(Task directions)
Please print nothing but the lines from the one with "Switch to the 생산관리 tab" to the last line of the records below, and omit pictures.

(Source information)
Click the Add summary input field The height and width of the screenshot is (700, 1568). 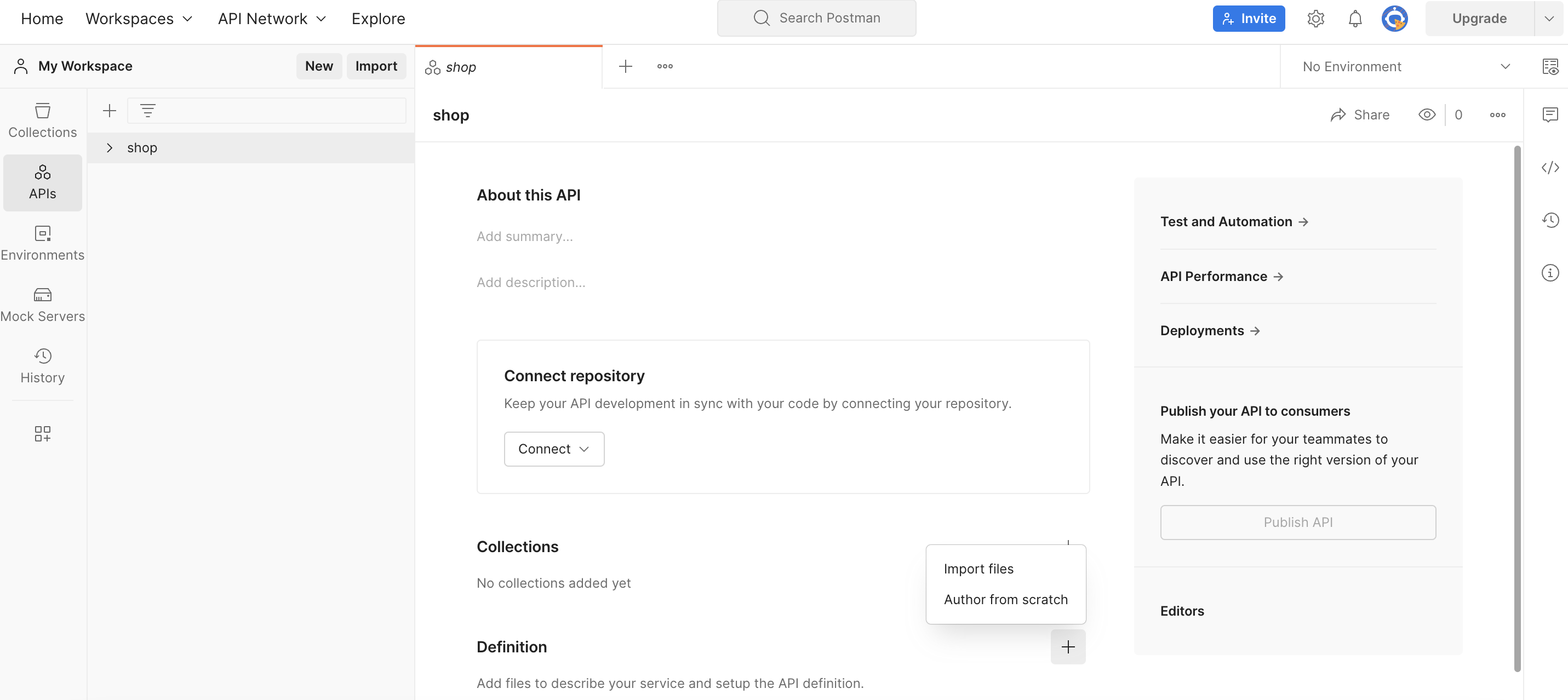[x=525, y=236]
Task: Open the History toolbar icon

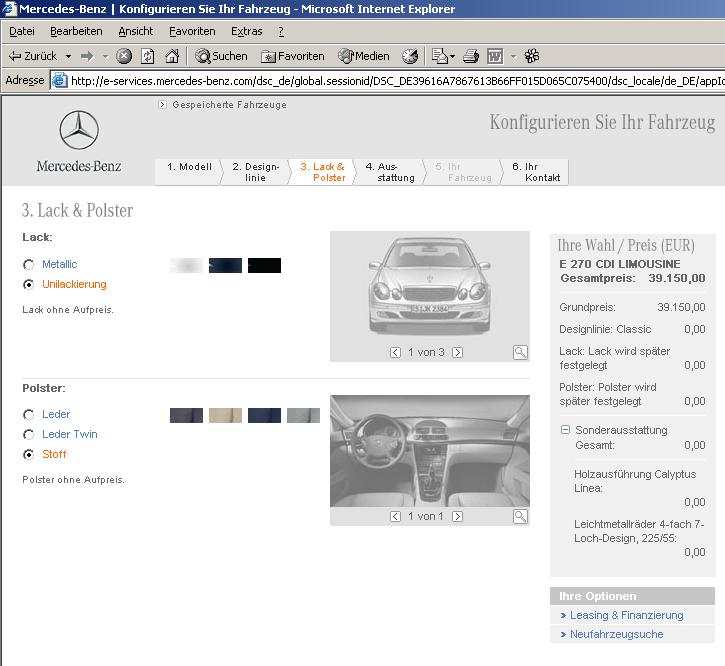Action: (x=410, y=56)
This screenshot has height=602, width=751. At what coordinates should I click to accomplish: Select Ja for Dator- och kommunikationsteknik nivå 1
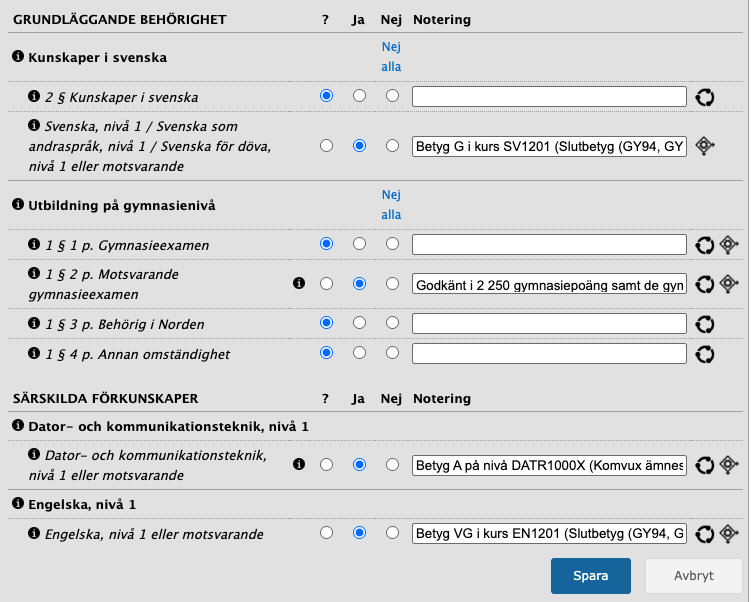(x=359, y=464)
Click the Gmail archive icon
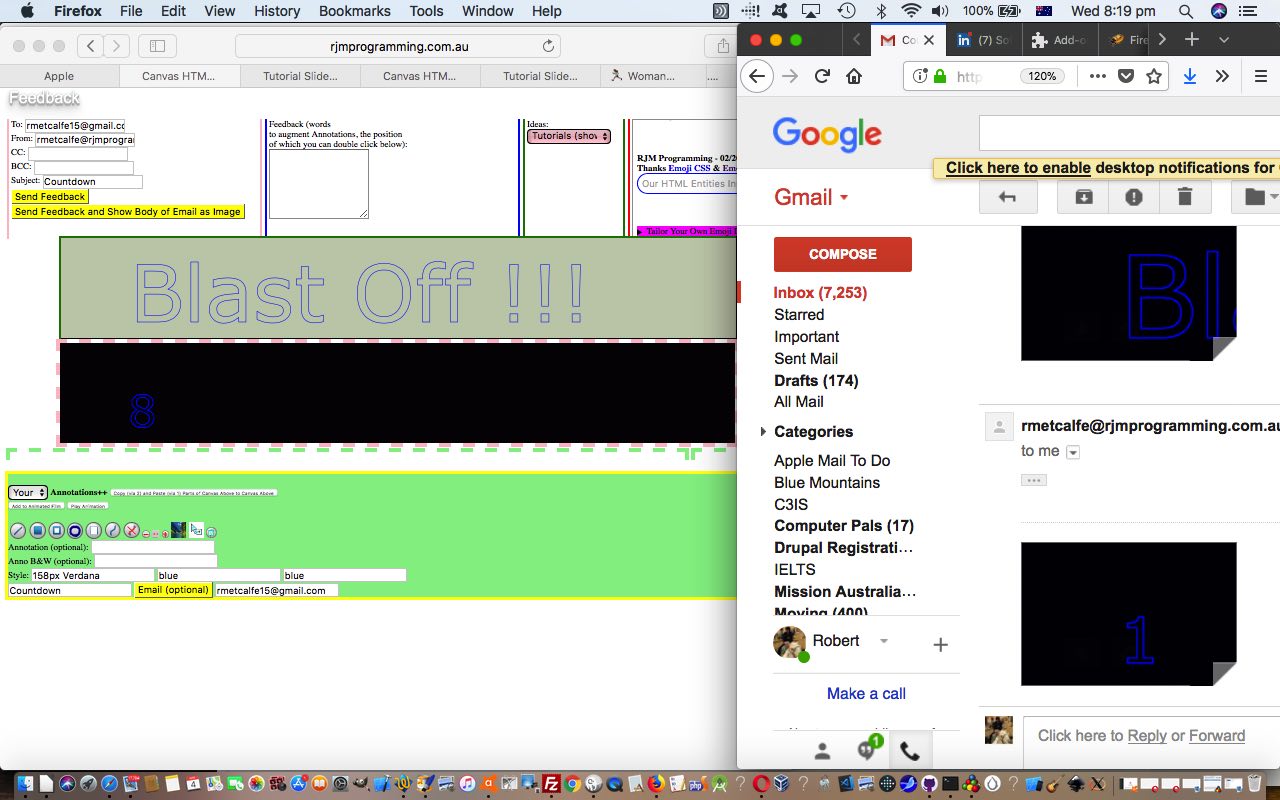1280x800 pixels. coord(1084,197)
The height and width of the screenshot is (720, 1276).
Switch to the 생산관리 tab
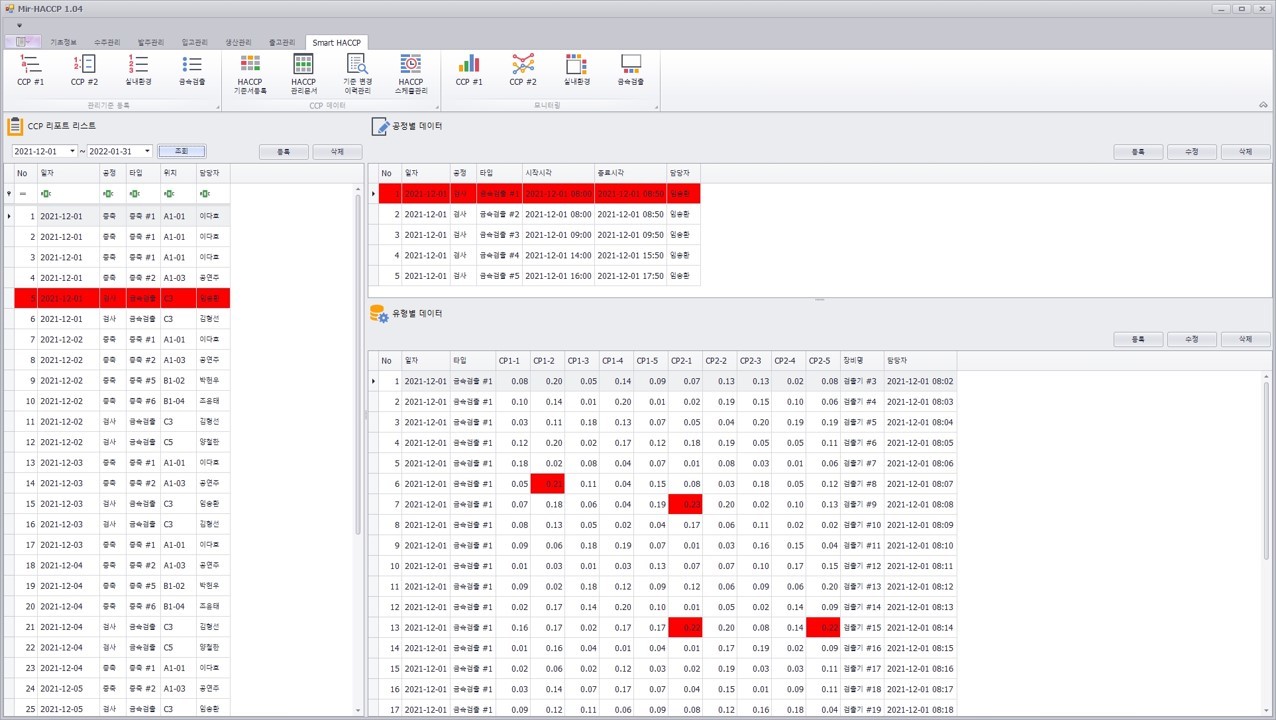[238, 42]
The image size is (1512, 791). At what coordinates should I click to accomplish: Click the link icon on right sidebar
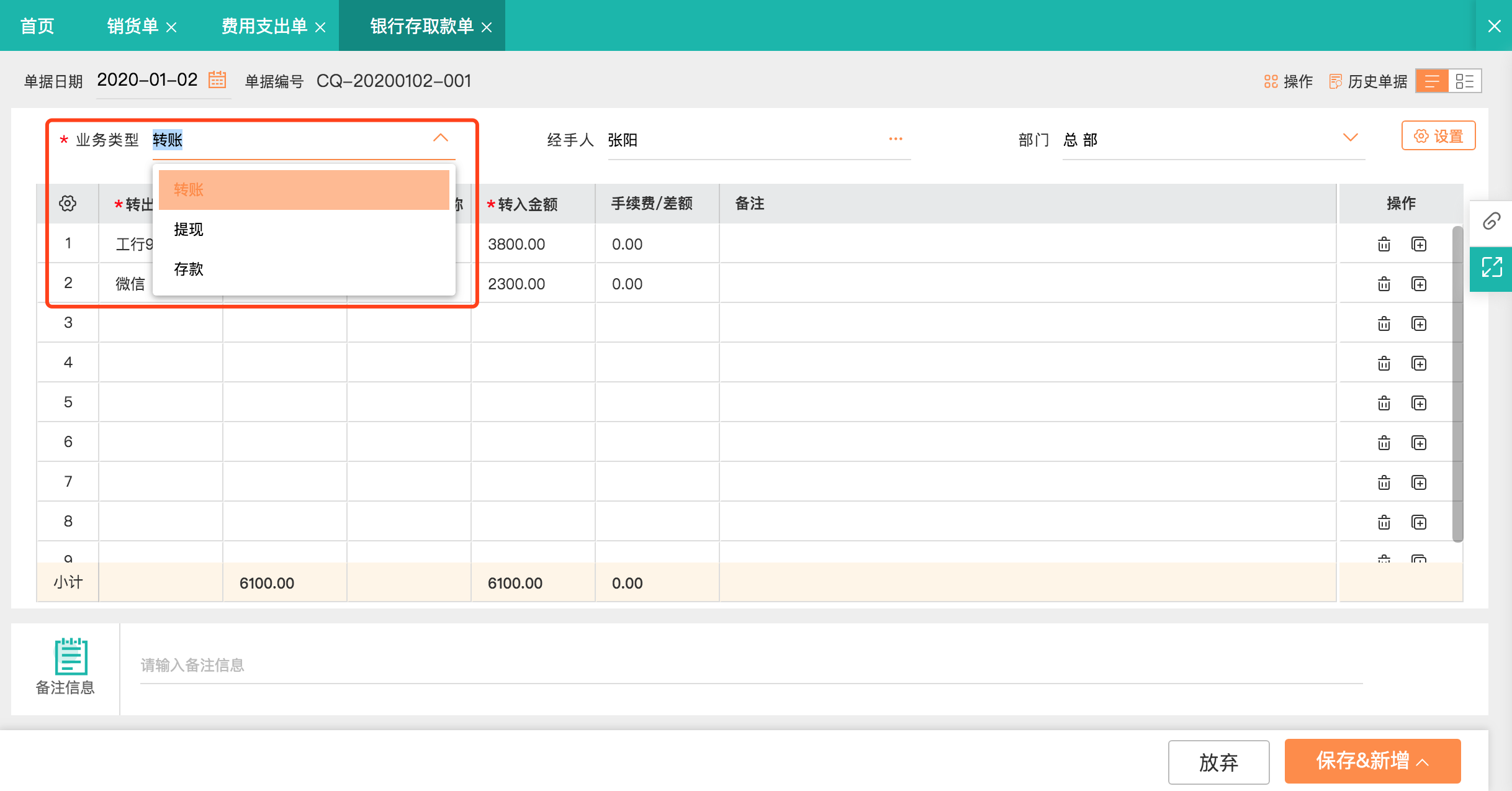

(Answer)
Switch to the 생산관리 tab
[238, 42]
The image size is (1512, 791). At what coordinates should I click to accomplish: Click the link icon on right sidebar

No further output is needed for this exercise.